3 Opportunities You Are Missing to Provide Value

17 Feb

Why Are People Trying to Provide “Value” by Asking What Others Want?3 Opportunities You Are Missing to Provide Value

Value-making seems to be a full time profession for many people. Everywhere you go there is somebody insisting that they are trying to provide value for their customers, their clients, their company. But what is the value they are trying to provide? People don’t seem to know. Why do I think they don’t know? Because they’re sending out too many surveys. They are constantly talking about value and constantly asking others about value, but they never define value. They value value, but don’t know what it is!?!

Value Is Generic

Value is really a generic catch-all phrase. It’s non-specific. It doesn’t tell me anything about what you do, what you think you should do, or what you want to do. Instead, you sound like everybody else when you talk about value. Do you really need a survey to tell you that people value great customer service? Or timely delivery? Or competitive prices? No, these things are generally a given, though some people will value one more than the other. These values are also generic. Most organizations have these very same values and make promises based on these values.

Problem 1: Organizations Don’t Really Listen

I don’t think people are really listening to the answers their customers, clients, or partners might be giving them about what they value. They’re not listening because the things being said aren’t direct answers. Instead, the answers exist in other interactions.

3 Opportunities to Listen and Provide Value to Customers

  1. For example, when I call any type of customer service line, I expect to get my question answered quickly and professionally. And everybody, including me, thinks their question is unique. No one believes their question is exactly the same as someone else’s question. So why is it so rare to get a real person on the line when you call customer service? Clearly these organizations don’t care about what I really want. But I bet I’ll get a follow-up survey asking me how the phone call went. Instead of this survey, why not have a real conversation with me when I call? Why not listen?
  2. When I’m checking out in a physical store, why doesn’t the cashier listen to what I have to say about my shopping experience?
  3. When I check out online, why doesn’t someone call me to help me through when I’m having trouble? Imagine that level of service.

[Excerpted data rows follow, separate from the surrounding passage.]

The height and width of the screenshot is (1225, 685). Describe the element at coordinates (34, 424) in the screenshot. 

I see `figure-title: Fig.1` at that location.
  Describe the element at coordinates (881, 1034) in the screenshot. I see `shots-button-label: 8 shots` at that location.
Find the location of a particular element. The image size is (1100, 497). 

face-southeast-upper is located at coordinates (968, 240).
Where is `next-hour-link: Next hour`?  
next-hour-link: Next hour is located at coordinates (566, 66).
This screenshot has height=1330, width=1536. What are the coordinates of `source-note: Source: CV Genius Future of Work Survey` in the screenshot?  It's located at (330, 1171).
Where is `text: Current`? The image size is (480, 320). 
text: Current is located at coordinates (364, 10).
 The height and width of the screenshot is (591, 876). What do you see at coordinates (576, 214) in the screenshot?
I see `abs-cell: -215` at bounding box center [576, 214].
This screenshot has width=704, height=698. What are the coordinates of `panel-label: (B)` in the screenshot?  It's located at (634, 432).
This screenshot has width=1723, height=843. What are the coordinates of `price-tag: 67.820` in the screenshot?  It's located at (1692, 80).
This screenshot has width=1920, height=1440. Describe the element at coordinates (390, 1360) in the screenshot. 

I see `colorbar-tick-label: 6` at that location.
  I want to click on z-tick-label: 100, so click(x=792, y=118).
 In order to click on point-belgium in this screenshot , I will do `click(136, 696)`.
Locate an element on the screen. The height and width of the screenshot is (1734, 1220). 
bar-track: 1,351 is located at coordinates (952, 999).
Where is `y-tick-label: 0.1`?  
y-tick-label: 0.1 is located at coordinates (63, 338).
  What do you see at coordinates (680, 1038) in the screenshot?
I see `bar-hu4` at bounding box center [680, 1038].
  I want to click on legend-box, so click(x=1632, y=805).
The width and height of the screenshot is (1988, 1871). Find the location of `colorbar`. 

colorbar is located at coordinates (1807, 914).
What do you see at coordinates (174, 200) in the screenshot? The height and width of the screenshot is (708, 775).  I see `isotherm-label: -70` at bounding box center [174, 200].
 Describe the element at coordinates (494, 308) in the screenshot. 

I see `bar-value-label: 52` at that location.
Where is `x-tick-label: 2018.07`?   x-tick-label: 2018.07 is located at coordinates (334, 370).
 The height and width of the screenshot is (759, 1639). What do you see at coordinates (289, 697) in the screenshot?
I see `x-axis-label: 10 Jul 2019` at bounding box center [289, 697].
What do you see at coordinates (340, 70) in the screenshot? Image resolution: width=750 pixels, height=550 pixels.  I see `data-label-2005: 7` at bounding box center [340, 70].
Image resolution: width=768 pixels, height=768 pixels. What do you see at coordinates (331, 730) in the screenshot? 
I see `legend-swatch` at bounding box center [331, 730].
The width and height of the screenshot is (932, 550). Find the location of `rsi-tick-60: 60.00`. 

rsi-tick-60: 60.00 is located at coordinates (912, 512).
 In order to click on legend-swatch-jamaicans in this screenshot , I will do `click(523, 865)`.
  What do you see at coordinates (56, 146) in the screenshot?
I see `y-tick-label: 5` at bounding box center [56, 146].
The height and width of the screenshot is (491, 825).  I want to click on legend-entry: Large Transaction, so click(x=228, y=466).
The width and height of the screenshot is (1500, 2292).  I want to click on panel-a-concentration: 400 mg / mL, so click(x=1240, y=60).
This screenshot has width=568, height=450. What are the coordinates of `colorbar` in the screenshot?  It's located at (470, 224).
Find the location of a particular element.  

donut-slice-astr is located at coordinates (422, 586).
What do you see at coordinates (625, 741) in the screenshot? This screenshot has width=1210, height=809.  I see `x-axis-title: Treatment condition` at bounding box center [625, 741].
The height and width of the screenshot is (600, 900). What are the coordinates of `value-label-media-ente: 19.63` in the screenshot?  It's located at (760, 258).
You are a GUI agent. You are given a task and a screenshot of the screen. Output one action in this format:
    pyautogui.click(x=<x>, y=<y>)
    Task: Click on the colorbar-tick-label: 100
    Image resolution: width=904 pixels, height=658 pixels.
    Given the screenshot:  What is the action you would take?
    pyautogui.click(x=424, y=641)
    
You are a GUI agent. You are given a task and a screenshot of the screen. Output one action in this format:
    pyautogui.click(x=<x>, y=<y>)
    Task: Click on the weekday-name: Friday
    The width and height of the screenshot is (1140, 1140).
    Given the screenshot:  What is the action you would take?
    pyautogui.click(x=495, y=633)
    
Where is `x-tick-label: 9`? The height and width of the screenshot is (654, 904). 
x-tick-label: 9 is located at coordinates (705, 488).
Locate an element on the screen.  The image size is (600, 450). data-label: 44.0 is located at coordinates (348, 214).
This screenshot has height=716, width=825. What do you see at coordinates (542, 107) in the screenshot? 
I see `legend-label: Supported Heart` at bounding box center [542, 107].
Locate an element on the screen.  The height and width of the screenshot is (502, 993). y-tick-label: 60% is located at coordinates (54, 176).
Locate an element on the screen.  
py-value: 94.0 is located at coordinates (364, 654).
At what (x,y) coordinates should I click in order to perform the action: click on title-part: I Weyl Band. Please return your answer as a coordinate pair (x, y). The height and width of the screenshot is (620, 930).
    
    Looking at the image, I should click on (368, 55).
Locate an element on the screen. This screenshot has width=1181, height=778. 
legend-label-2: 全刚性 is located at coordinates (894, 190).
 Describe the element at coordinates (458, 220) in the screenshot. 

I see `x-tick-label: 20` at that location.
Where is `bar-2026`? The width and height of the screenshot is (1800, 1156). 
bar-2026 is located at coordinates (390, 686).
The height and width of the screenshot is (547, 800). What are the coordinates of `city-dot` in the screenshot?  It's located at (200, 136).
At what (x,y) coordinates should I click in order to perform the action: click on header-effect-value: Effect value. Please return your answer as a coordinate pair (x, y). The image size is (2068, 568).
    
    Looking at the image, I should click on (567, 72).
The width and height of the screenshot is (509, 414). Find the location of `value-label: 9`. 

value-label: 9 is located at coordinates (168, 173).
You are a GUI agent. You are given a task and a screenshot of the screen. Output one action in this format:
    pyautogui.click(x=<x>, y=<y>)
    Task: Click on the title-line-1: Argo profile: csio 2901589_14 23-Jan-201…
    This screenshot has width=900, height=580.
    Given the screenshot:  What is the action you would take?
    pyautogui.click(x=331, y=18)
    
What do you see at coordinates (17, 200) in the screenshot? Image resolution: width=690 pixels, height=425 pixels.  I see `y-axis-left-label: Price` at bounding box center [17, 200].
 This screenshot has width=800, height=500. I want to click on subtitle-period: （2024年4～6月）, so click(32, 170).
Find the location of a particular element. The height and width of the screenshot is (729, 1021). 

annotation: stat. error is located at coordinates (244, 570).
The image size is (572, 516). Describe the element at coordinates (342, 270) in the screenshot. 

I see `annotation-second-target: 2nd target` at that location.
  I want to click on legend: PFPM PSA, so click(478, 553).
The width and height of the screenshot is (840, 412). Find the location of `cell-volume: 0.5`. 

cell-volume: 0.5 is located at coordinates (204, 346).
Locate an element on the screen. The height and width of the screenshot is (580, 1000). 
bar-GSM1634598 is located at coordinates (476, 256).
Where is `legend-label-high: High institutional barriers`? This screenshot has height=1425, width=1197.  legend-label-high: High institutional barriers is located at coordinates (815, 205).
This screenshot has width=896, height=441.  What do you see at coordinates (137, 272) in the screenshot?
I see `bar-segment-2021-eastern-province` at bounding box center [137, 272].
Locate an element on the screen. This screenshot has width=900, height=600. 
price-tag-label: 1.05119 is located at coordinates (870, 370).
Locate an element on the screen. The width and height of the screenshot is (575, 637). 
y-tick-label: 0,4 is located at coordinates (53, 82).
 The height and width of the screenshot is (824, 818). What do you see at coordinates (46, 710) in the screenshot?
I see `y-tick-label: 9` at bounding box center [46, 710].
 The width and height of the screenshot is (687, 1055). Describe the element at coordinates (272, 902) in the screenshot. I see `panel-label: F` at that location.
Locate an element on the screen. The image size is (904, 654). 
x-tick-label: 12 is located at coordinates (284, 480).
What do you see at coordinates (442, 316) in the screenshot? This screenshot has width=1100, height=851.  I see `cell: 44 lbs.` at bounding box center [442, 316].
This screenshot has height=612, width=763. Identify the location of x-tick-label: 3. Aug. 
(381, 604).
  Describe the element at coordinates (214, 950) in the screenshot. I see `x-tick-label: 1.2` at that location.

Problem 2: Value Doesn’t Easily Scale

But these ideas are somewhat of a pipedream because these things many people value don’t easily scale. Amazon can’t scale that level of service to call any customer having trouble checking out online. They’ve already attempted to solve that problem with one-click shopping. Facebook can’t call you when you encounter a log-in issue. Target isn’t suddenly going to have their cashiers strike up a conversation about my shopping experience. Why? It wouldn’t scale well. The utility company, cable company, and so many others aren’t going to get rid of their artificial intelligence operators (standing by, but no real problem-solving skills). It doesn’t scale well.

4 Ways to Scale Value

First, listen in all the interactions you might have with a customer. Don’t have the interaction and then send a survey as a proxy for listening. If you send the survey after the fact, I don’t think you were ever really listening in the first place. Second, be proactive in problem areas. How can you help a customer solve a problem before he/she calls you? Call them first instead. Third, think of every other way you can listen without surveys and pursue those listening opportunities first. Fourth, give all employees the ability and authority to act immediately on whatever they are hearing from customers. Addressing issues after the fact (discovering them through a survey) is hardly ever as good as responding in the moment.

Conclusion: Value People

People want to be valued. Don’t wait to define your values based on surveys. Start first with valuing your customers as people.Constantly act on expected values by listening during conversations and solving problems proactively. If you do these things, you may find that you can say “You’re welcome” more often as customers thank you for your value-based based interactions.